Rewrite the items below, everything from the line containing "Locate an element on the screen." down to the line containing "center [881, 1400].", as a two-column CSV with the headers item_text and answer. Give one row per item, put each field in quotation marks, and replace any line breaks with spaces.

Data on locating visible targets:
........

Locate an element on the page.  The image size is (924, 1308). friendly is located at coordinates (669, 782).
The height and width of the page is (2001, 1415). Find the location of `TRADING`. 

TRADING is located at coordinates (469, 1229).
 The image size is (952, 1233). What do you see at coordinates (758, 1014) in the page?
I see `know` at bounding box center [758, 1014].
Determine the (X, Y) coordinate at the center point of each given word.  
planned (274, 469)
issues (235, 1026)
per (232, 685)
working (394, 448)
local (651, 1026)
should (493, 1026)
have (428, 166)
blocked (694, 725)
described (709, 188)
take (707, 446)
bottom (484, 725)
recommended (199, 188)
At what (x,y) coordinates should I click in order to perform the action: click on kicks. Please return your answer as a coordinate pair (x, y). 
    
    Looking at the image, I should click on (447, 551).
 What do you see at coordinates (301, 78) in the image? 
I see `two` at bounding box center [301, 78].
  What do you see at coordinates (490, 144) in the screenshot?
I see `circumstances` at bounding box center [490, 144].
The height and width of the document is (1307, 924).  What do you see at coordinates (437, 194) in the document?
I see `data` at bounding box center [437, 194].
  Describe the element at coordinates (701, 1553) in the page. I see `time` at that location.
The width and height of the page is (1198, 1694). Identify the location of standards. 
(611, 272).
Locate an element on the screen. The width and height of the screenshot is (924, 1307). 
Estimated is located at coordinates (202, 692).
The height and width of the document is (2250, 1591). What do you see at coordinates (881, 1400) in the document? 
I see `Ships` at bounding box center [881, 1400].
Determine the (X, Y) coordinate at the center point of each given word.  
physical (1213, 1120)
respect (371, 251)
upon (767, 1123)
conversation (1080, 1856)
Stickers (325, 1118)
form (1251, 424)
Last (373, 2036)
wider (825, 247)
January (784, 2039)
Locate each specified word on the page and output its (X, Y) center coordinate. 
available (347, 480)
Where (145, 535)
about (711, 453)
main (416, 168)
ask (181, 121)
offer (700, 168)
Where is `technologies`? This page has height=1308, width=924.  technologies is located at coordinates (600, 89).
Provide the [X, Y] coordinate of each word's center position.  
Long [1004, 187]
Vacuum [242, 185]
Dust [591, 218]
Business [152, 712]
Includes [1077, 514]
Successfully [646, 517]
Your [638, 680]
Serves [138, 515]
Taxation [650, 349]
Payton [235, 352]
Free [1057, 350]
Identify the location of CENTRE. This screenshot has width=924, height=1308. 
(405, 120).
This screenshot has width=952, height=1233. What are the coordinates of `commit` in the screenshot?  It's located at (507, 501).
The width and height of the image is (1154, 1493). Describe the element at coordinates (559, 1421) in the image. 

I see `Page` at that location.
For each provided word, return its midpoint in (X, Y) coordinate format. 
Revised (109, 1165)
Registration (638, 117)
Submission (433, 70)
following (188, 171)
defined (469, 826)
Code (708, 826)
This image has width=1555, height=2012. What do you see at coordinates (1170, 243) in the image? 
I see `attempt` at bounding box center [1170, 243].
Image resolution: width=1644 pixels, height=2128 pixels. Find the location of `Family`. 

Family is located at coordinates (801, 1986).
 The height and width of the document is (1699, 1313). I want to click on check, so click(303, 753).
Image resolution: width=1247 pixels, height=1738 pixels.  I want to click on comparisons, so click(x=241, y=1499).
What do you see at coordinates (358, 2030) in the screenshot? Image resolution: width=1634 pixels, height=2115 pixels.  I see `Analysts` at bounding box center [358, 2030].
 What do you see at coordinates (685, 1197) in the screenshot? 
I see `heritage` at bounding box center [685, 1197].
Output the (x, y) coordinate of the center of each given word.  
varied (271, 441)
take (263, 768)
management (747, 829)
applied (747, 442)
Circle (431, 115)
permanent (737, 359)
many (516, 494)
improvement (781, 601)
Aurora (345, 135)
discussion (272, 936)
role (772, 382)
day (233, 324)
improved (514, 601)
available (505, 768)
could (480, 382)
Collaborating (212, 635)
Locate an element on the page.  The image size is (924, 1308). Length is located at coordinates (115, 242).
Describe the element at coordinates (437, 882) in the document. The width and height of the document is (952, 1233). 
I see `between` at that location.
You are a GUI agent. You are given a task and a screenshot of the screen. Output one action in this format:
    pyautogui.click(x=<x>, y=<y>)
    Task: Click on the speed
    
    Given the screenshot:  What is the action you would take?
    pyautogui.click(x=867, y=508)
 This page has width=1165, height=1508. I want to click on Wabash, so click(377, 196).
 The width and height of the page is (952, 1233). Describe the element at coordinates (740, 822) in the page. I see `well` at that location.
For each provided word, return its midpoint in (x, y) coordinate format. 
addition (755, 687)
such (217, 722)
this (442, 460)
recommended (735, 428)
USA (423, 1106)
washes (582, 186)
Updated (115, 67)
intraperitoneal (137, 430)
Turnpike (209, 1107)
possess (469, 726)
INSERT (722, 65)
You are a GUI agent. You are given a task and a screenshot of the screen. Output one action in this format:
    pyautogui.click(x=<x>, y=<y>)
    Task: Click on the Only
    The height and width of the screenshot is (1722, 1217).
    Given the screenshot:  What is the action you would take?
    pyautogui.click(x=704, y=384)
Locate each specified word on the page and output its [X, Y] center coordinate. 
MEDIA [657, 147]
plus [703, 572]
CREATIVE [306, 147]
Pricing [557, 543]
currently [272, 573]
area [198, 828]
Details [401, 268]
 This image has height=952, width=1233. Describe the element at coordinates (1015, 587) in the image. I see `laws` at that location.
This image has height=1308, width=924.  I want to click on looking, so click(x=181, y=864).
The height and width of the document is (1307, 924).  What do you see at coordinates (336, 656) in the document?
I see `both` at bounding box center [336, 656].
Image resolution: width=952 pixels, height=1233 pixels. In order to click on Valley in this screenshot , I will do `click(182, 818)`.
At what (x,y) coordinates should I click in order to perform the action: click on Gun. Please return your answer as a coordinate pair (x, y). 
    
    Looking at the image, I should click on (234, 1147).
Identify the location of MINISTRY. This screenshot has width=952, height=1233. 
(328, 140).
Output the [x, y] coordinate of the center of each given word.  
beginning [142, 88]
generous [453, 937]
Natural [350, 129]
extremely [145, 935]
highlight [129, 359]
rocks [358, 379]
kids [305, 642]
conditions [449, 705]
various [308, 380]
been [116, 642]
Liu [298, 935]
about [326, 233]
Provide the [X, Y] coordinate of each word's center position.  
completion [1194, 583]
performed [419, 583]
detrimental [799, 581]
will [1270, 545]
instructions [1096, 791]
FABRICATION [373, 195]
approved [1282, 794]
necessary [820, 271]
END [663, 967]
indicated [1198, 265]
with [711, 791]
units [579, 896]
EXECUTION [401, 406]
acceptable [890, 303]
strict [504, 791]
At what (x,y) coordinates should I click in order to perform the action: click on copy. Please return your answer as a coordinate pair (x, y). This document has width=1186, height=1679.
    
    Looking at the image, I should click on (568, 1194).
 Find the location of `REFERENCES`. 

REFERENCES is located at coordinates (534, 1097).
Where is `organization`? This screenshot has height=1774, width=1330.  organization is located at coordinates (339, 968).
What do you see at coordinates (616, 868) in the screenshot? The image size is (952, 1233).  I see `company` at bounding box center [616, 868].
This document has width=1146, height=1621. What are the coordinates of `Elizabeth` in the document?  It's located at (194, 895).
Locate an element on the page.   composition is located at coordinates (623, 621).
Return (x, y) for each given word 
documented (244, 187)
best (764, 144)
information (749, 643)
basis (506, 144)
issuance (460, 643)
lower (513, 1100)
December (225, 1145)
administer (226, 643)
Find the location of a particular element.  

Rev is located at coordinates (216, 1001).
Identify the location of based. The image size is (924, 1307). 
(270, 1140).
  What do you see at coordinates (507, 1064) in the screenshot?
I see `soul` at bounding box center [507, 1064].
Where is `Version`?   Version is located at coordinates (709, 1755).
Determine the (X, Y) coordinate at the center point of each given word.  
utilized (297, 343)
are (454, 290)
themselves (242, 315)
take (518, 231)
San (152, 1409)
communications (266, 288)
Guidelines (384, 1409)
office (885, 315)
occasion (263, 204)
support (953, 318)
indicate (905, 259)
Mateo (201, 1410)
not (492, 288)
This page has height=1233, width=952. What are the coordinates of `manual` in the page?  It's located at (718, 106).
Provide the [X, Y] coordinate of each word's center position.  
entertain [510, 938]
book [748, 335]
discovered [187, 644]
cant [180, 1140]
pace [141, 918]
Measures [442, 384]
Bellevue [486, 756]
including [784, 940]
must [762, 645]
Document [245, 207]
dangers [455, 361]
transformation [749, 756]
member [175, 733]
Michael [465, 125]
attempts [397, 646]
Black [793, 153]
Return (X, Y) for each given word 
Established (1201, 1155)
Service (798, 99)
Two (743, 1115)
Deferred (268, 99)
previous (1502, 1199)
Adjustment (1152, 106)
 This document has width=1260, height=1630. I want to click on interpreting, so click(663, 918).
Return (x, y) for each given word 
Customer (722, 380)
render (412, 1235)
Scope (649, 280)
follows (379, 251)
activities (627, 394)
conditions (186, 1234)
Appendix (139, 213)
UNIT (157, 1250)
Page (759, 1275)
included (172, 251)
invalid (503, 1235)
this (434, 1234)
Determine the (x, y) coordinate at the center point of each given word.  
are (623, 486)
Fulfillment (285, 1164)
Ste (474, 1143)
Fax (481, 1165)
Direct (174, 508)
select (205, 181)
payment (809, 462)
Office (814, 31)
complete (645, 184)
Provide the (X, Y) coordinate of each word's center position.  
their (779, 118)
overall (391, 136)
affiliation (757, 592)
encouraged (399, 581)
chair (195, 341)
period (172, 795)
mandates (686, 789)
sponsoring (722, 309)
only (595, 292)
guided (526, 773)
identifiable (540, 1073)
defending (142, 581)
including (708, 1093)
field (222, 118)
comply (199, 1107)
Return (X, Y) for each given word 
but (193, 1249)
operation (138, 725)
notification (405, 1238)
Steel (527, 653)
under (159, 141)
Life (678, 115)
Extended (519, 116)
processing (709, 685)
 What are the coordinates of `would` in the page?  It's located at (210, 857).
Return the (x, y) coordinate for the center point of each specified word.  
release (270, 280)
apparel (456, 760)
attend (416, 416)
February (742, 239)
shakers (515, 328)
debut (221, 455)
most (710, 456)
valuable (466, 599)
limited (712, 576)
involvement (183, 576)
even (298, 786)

........

Expected answer:
item_text,answer
"Locate an element on the screen. The width and height of the screenshot is (924, 1307).","Estimated is located at coordinates (202, 692)."
"The height and width of the document is (2250, 1591). What do you see at coordinates (881, 1400) in the document?","I see `Ships` at bounding box center [881, 1400]."